» Goal of the exercise
Reproduce the material that follows, keeping every line exactly as it is.

═══ Excerpted data

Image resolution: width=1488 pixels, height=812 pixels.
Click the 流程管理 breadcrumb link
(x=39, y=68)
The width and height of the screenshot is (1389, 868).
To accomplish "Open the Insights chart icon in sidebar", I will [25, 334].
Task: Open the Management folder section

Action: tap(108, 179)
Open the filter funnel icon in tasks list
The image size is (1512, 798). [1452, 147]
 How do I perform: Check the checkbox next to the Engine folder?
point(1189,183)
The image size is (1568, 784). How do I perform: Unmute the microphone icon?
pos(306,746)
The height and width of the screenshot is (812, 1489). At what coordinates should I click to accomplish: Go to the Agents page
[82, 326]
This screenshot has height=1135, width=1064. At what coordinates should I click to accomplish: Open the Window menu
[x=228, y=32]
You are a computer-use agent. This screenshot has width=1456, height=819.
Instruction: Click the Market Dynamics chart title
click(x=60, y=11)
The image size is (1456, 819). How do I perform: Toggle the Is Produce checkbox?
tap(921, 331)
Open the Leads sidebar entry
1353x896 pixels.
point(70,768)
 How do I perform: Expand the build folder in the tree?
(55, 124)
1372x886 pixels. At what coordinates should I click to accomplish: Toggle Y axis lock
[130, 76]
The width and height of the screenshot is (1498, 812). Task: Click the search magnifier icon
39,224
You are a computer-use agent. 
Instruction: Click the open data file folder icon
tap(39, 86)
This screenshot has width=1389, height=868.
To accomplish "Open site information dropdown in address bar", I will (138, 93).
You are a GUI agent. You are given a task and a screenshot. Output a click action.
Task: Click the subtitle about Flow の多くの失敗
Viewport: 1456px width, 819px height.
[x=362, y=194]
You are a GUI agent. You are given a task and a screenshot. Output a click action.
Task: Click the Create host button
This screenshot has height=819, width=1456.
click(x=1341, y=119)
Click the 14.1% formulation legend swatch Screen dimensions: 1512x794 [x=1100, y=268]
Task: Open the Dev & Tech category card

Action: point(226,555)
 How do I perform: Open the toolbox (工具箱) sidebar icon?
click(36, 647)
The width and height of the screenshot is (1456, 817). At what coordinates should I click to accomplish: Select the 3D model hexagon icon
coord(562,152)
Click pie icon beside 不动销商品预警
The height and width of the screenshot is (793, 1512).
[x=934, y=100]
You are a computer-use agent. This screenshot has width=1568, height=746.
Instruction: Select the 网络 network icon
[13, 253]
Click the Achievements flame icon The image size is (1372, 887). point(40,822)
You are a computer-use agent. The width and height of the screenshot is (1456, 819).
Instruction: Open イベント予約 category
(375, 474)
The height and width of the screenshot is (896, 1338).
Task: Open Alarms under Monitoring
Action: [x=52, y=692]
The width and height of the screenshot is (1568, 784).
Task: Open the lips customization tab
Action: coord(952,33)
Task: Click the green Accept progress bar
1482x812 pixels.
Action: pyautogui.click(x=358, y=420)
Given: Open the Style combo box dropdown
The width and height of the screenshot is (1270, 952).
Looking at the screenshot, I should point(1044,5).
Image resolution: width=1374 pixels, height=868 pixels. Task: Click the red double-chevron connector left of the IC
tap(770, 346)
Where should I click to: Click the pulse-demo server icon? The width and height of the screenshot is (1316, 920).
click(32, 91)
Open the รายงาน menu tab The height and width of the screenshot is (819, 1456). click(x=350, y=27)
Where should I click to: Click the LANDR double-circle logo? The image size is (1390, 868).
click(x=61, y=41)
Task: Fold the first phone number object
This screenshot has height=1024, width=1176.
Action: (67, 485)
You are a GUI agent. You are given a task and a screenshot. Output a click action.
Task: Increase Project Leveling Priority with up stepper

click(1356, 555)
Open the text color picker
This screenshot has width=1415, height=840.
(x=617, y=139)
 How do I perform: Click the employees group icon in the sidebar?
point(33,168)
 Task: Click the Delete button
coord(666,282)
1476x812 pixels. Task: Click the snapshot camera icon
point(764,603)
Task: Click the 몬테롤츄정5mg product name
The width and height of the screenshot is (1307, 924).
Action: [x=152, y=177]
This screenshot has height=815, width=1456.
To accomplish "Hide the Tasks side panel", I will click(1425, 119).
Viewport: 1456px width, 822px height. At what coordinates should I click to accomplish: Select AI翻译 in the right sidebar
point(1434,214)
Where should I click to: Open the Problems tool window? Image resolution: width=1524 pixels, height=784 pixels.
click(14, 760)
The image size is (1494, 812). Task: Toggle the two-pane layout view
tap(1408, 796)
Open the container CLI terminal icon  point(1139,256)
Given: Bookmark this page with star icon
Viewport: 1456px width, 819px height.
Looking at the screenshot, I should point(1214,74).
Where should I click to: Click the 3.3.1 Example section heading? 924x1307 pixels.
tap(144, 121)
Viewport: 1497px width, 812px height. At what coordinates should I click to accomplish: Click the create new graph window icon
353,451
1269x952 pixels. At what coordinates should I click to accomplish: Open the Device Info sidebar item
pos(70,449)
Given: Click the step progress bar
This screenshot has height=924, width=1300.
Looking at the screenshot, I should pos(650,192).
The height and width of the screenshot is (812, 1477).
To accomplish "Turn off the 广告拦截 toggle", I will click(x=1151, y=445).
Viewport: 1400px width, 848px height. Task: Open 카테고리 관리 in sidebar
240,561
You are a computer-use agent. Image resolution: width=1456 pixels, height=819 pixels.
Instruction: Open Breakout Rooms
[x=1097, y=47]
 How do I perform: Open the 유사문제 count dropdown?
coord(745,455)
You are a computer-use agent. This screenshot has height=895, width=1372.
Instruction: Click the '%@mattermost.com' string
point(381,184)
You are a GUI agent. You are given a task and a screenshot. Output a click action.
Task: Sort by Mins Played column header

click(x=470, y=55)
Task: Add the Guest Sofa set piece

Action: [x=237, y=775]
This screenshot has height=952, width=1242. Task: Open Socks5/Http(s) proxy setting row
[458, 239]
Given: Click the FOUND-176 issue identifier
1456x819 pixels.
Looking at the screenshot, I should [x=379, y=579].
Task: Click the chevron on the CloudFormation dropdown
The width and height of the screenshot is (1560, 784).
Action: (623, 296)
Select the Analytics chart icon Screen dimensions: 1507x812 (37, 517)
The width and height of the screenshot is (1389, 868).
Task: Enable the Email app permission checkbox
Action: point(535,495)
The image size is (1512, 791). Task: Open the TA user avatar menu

══════

» Answer space
Image resolution: width=1488 pixels, height=812 pixels.
Click the 流程管理 breadcrumb link
(x=39, y=68)
The width and height of the screenshot is (1389, 868).
To accomplish "Open the Insights chart icon in sidebar", I will [25, 334].
Task: Open the Management folder section

Action: tap(108, 179)
Open the filter funnel icon in tasks list
The image size is (1512, 798). [1452, 147]
 How do I perform: Check the checkbox next to the Engine folder?
point(1189,183)
The image size is (1568, 784). How do I perform: Unmute the microphone icon?
pos(306,746)
The height and width of the screenshot is (812, 1489). At what coordinates should I click to accomplish: Go to the Agents page
[82, 326]
This screenshot has height=1135, width=1064. At what coordinates should I click to accomplish: Open the Window menu
[x=228, y=32]
You are a computer-use agent. This screenshot has width=1456, height=819.
Instruction: Click the Market Dynamics chart title
click(x=60, y=11)
The image size is (1456, 819). How do I perform: Toggle the Is Produce checkbox?
tap(921, 331)
Open the Leads sidebar entry
1353x896 pixels.
point(70,768)
 How do I perform: Expand the build folder in the tree?
(55, 124)
1372x886 pixels. At what coordinates should I click to accomplish: Toggle Y axis lock
[130, 76]
The width and height of the screenshot is (1498, 812). Task: Click the search magnifier icon
39,224
You are a computer-use agent. 
Instruction: Click the open data file folder icon
tap(39, 86)
This screenshot has width=1389, height=868.
To accomplish "Open site information dropdown in address bar", I will (138, 93).
You are a GUI agent. You are given a task and a screenshot. Output a click action.
Task: Click the subtitle about Flow の多くの失敗
Viewport: 1456px width, 819px height.
[x=362, y=194]
You are a GUI agent. You are given a task and a screenshot. Output a click action.
Task: Click the Create host button
This screenshot has height=819, width=1456.
click(x=1341, y=119)
Click the 14.1% formulation legend swatch Screen dimensions: 1512x794 [x=1100, y=268]
Task: Open the Dev & Tech category card

Action: point(226,555)
 How do I perform: Open the toolbox (工具箱) sidebar icon?
click(36, 647)
The width and height of the screenshot is (1456, 817). At what coordinates should I click to accomplish: Select the 3D model hexagon icon
coord(562,152)
Click pie icon beside 不动销商品预警
The height and width of the screenshot is (793, 1512).
[x=934, y=100]
You are a computer-use agent. This screenshot has width=1568, height=746.
Instruction: Select the 网络 network icon
[13, 253]
Click the Achievements flame icon The image size is (1372, 887). point(40,822)
You are a computer-use agent. The width and height of the screenshot is (1456, 819).
Instruction: Open イベント予約 category
(375, 474)
The height and width of the screenshot is (896, 1338).
Task: Open Alarms under Monitoring
Action: [x=52, y=692]
The width and height of the screenshot is (1568, 784).
Task: Open the lips customization tab
Action: coord(952,33)
Task: Click the green Accept progress bar
1482x812 pixels.
Action: pyautogui.click(x=358, y=420)
Given: Open the Style combo box dropdown
The width and height of the screenshot is (1270, 952).
Looking at the screenshot, I should point(1044,5).
Image resolution: width=1374 pixels, height=868 pixels. Task: Click the red double-chevron connector left of the IC
tap(770, 346)
Where should I click to: Click the pulse-demo server icon? The width and height of the screenshot is (1316, 920).
click(32, 91)
Open the รายงาน menu tab The height and width of the screenshot is (819, 1456). click(x=350, y=27)
Where should I click to: Click the LANDR double-circle logo? The image size is (1390, 868).
click(x=61, y=41)
Task: Fold the first phone number object
This screenshot has height=1024, width=1176.
Action: (67, 485)
You are a GUI agent. You are given a task and a screenshot. Output a click action.
Task: Increase Project Leveling Priority with up stepper

click(1356, 555)
Open the text color picker
This screenshot has width=1415, height=840.
(x=617, y=139)
 How do I perform: Click the employees group icon in the sidebar?
point(33,168)
 Task: Click the Delete button
coord(666,282)
1476x812 pixels. Task: Click the snapshot camera icon
point(764,603)
Task: Click the 몬테롤츄정5mg product name
The width and height of the screenshot is (1307, 924).
Action: [x=152, y=177]
This screenshot has height=815, width=1456.
To accomplish "Hide the Tasks side panel", I will click(1425, 119).
Viewport: 1456px width, 822px height. At what coordinates should I click to accomplish: Select AI翻译 in the right sidebar
point(1434,214)
Where should I click to: Open the Problems tool window? Image resolution: width=1524 pixels, height=784 pixels.
click(14, 760)
The image size is (1494, 812). Task: Toggle the two-pane layout view
tap(1408, 796)
Open the container CLI terminal icon  point(1139,256)
Given: Bookmark this page with star icon
Viewport: 1456px width, 819px height.
Looking at the screenshot, I should point(1214,74).
Where should I click to: Click the 3.3.1 Example section heading? 924x1307 pixels.
tap(144, 121)
Viewport: 1497px width, 812px height. At what coordinates should I click to accomplish: Click the create new graph window icon
353,451
1269x952 pixels. At what coordinates should I click to accomplish: Open the Device Info sidebar item
pos(70,449)
Given: Click the step progress bar
This screenshot has height=924, width=1300.
Looking at the screenshot, I should pos(650,192).
The height and width of the screenshot is (812, 1477).
To accomplish "Turn off the 广告拦截 toggle", I will click(x=1151, y=445).
Viewport: 1400px width, 848px height. Task: Open 카테고리 관리 in sidebar
240,561
You are a computer-use agent. Image resolution: width=1456 pixels, height=819 pixels.
Instruction: Open Breakout Rooms
[x=1097, y=47]
 How do I perform: Open the 유사문제 count dropdown?
coord(745,455)
You are a computer-use agent. This screenshot has height=895, width=1372.
Instruction: Click the '%@mattermost.com' string
point(381,184)
You are a GUI agent. You are given a task and a screenshot. Output a click action.
Task: Sort by Mins Played column header

click(x=470, y=55)
Task: Add the Guest Sofa set piece

Action: [x=237, y=775]
This screenshot has height=952, width=1242. Task: Open Socks5/Http(s) proxy setting row
[458, 239]
Given: Click the FOUND-176 issue identifier
1456x819 pixels.
Looking at the screenshot, I should [x=379, y=579].
Task: Click the chevron on the CloudFormation dropdown
The width and height of the screenshot is (1560, 784).
Action: (623, 296)
Select the Analytics chart icon Screen dimensions: 1507x812 (37, 517)
The width and height of the screenshot is (1389, 868).
Task: Enable the Email app permission checkbox
Action: point(535,495)
The image size is (1512, 791). Task: Open the TA user avatar menu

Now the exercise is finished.